TEXTO FORNECIDO
────────────────────────────────────────
Sunday, December 30, 2007

O Silêncio dos Azulejos

Londres e Veneza


Volto desta vez a falar sobre azulejos.
A verdade é que me apetecia falar de certo triunfo do(s) porco(s) de que temos recebido nestes últimos dias inúmeras provas. Contudo, para não dizer asneiras fico ainda algum tempo à espera, não vá eu ser enganado pelas primeiras impressões.
Falemos de azulejos.
Temos no património nacional alguns azulejos holandeses do início do século XVIII, extremamente raros. Tão raros quanto desconhecidos.
Foi o que me levou a escrever um artigo que tinha por título “O silêncio dos azulejos” e onde dizia, resumidamente o seguinte:
“Trata-se de azulejos provenientes de Delft na Holanda, que nessa época estava na vanguarda de tal arte, pintados à volta de 1715 por um artista famoso, Cornelis Boumeester. Cada um representa uma cidade europeia de grande importância comercial, naquela época: Londres, Roterdão, Antuérpia, Midelburgo, Hamburgo, Colónia, Veneza e finalmente uma, da qual muitos na Europa de hoje nem querem ouvir falar, Constantinopla.
No mundo, em museus, mãos particulares e no palácio de Rambouillet (França) existem não mais de vinte cinco painéis de Boumeester. Nenhum com vistas de cidades como os da Junqueira!
────────────────────────────────────────
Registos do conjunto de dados
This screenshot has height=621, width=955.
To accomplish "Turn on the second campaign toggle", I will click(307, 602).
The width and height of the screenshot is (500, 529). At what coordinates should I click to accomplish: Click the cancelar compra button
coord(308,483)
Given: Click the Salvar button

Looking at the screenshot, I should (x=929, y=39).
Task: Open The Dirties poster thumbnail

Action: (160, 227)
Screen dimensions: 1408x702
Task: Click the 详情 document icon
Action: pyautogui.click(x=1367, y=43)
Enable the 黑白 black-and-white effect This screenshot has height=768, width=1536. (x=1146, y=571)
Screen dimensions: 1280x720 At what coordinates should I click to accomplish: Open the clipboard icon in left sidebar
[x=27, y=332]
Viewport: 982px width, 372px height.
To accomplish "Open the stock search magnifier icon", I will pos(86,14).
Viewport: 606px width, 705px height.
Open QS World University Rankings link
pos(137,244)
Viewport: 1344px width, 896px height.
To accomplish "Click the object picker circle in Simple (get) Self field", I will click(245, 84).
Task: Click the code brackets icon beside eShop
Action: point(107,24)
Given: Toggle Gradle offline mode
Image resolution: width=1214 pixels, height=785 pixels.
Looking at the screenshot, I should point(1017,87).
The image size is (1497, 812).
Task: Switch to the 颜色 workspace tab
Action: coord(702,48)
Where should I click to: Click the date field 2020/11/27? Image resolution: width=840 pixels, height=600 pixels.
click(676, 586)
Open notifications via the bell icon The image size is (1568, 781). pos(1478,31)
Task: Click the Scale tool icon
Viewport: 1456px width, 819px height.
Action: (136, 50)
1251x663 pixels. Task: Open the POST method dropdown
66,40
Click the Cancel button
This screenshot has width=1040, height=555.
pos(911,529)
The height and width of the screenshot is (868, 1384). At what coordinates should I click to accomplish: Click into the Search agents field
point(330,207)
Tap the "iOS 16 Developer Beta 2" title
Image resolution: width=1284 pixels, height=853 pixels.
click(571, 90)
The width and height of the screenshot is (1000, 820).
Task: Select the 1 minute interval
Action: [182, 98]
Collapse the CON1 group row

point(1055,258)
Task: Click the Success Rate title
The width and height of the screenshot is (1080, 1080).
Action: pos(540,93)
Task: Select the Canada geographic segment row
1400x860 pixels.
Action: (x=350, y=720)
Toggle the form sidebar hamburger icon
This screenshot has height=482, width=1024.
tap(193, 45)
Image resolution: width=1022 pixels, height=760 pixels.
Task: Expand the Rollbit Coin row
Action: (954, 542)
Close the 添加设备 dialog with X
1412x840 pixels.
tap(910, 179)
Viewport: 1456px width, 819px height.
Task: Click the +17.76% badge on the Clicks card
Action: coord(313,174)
────────────────────────────────────────
ENUNCIADO
Responda, com base no texto sobre azulejos acima:
(a) Que título tinha o artigo que o autor escreveu?
(b) Que artista pintou os azulejos e por volta de que ano?
(c) Quantos painéis de Boumeester existem no mundo, no máximo?

RESPOSTA CERTA
(a) O artigo tinha por título "O silêncio dos azulejos".
(b) Os azulejos foram pintados por Cornelis Boumeester, por volta de 1715.
(c) Existem no mundo não mais de vinte e cinco painéis de Boumeester.